What if there was a way to improve your interception?
How mindfulness helps improve your interoception
Mindfulness is a state of awareness or noticing your experience as you are having the experience. This mindful state can be cultivated through meditation, which is an intentional practice of focusing on the present moment and being aware of your thoughts, feelings, and surroundings without judgment or criticism. After a while, the mindfulness state is more likely to happen spontaneously throughout your day, which is important for emotional regulation.
The act of mindfulness allows you to intently focus on the sensations occurring within your body (interception), which over time makes it easier to manage your emotions and stay calm during difficult times.

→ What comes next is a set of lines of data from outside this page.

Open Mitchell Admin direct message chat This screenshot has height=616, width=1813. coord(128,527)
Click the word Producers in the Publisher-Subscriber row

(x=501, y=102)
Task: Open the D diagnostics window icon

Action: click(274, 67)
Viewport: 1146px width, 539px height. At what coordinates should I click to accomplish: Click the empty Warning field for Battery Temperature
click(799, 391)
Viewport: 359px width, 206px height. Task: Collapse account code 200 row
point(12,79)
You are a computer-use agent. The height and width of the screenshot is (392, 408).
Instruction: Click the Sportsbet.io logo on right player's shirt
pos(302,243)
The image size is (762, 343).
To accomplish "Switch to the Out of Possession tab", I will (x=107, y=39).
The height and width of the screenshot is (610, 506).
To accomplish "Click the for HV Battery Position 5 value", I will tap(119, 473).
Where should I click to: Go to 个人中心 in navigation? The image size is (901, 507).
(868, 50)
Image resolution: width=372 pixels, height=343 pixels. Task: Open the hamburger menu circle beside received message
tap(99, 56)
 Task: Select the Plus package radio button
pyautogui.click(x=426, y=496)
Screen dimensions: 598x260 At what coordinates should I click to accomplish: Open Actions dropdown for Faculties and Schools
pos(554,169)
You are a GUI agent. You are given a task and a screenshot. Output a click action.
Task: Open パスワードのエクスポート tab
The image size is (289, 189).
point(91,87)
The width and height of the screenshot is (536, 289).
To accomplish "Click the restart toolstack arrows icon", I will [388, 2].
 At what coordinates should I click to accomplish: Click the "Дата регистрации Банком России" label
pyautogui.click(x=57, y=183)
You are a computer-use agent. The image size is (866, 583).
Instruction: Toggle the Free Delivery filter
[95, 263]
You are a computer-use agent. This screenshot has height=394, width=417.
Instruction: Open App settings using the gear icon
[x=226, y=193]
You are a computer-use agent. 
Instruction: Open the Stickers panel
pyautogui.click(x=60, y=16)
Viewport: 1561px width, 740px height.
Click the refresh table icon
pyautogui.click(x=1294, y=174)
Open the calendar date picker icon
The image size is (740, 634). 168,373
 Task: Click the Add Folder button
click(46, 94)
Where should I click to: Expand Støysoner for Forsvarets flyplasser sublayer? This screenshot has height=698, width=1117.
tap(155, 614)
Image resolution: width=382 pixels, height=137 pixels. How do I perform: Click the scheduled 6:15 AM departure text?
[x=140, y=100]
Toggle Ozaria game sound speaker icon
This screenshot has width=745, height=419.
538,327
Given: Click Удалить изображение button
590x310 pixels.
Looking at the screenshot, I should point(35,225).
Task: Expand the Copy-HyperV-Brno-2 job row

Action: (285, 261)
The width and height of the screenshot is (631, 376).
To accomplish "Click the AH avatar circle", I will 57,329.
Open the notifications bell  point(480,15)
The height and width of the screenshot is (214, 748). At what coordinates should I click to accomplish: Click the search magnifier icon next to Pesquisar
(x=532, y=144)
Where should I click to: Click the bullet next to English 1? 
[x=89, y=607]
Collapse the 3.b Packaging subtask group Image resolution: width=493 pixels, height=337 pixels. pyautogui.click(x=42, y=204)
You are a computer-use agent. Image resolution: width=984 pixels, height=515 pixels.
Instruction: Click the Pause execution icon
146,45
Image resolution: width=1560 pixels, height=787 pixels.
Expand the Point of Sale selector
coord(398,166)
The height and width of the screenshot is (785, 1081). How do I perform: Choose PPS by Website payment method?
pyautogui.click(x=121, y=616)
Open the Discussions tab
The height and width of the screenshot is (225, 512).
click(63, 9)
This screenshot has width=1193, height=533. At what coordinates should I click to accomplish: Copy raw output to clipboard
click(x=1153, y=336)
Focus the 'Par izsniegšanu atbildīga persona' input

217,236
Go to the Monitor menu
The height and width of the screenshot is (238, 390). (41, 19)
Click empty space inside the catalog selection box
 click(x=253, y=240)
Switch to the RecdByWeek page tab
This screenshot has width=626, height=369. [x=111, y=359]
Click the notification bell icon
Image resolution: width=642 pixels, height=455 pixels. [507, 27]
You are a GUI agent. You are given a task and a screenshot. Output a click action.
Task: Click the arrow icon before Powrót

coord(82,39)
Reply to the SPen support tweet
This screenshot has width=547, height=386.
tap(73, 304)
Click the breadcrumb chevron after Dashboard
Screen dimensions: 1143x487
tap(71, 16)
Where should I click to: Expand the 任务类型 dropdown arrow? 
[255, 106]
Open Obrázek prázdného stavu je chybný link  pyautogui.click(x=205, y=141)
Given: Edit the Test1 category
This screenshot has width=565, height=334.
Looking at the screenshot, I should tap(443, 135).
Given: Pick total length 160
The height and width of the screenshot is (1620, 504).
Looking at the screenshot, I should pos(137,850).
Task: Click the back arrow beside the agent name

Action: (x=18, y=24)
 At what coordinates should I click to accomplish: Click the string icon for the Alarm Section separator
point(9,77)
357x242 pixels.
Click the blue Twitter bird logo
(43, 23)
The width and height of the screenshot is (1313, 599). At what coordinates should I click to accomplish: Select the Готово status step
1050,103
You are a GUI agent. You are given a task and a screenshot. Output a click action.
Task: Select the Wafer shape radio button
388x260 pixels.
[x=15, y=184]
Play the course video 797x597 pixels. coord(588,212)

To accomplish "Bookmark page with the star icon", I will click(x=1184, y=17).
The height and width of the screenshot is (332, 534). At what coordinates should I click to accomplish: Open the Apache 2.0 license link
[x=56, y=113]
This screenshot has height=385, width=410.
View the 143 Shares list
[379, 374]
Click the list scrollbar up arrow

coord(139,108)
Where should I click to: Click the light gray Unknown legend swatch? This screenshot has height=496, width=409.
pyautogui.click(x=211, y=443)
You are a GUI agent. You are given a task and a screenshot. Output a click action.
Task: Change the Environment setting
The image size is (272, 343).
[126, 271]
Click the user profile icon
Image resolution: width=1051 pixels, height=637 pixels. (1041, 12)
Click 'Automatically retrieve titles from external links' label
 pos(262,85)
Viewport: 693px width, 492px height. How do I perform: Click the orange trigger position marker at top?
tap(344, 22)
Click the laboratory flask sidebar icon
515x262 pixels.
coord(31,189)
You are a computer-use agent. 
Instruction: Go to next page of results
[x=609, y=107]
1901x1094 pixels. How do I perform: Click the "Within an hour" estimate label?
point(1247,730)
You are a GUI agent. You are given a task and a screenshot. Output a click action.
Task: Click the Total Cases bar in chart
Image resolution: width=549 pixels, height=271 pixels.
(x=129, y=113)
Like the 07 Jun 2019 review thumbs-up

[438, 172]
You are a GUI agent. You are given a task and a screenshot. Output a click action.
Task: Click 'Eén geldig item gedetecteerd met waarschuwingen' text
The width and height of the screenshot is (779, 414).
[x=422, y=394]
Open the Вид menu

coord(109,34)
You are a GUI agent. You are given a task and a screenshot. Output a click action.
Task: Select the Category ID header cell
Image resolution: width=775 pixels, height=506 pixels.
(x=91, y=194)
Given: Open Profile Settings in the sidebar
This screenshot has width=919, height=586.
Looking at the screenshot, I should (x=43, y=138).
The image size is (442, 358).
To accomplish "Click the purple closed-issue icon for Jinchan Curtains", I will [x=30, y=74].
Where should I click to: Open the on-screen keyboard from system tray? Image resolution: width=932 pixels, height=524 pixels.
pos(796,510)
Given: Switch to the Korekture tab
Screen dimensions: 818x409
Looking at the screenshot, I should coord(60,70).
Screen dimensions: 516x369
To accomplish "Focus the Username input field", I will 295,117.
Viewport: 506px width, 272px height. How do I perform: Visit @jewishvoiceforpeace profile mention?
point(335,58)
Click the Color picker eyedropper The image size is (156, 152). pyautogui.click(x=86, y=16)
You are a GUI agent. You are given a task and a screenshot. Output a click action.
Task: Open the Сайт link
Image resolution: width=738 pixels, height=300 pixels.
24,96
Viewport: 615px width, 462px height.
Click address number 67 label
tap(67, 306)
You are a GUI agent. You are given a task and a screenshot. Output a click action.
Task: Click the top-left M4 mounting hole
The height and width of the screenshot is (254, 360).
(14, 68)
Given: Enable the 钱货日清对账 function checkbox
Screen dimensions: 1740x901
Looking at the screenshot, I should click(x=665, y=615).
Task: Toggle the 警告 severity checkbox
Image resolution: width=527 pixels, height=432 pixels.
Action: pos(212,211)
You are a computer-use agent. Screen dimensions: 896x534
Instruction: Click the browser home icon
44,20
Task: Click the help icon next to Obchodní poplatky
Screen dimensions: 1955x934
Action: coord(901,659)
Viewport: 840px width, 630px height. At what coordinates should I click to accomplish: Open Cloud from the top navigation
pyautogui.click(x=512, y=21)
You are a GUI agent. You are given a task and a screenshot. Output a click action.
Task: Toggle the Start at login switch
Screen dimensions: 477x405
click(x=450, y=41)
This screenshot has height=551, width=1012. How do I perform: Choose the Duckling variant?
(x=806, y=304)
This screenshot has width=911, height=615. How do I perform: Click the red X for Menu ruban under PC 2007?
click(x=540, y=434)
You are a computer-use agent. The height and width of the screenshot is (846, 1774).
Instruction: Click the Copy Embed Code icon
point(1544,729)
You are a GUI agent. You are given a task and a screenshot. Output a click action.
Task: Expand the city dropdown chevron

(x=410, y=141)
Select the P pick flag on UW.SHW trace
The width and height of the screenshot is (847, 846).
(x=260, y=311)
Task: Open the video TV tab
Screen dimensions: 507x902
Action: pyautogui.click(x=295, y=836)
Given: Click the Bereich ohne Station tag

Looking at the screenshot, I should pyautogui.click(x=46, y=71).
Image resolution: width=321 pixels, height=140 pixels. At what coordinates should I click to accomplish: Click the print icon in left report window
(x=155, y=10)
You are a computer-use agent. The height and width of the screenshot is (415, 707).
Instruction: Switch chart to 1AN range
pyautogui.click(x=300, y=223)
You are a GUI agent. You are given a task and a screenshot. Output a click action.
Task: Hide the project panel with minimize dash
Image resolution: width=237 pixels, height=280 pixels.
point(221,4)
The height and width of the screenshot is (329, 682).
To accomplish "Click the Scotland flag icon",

Interception can also be improved by mindfulness meditation because it allows you to become more aware of your thoughts and emotions. This means you are less likely to react impulsively to your emotions, and you are more likely to make thoughtful decisions about how to respond to them.
Mindfulness meditation can also help you become more aware of your body’s natural stress response. When we don’t manage stress, it can result in burnout, resentment, and health problems. When you are aware of your body’s stress response, you can choose to respond by setting a boundary and/or taking a break for self-care.
Mindfulness also helps cultivate self-awareness by allowing you to recognize patterns in your thinking and behavior which influence how you respond to situations. With this improved sense of self-awareness, you can become more aware of the impulses and responses that may be triggered by certain emotions. As a result, you may find that you are better able to cope with difficult situations and that you feel more in control of your life.
How to improve interception through mindfulness
Improving interoception through mindfulness is an easy, effective, and FREE way to gain control over your emotions. Here are some tips on how to get started:
- Start with shorter mindfulness sessions and gradually increase the length of time you practice.
- You can sit or lie down in whatever position is comfortable for you, just try to stay awake. (Though if you need to sleep, try mindfulness after your nap!)
- Pay attention to your breath and focus on the sensations that come with each inhale and exhale.
- Notice any physical sensations in your body, such as tension, tightness, tingling, or relaxation… anything at all, or notice a lack of sensations.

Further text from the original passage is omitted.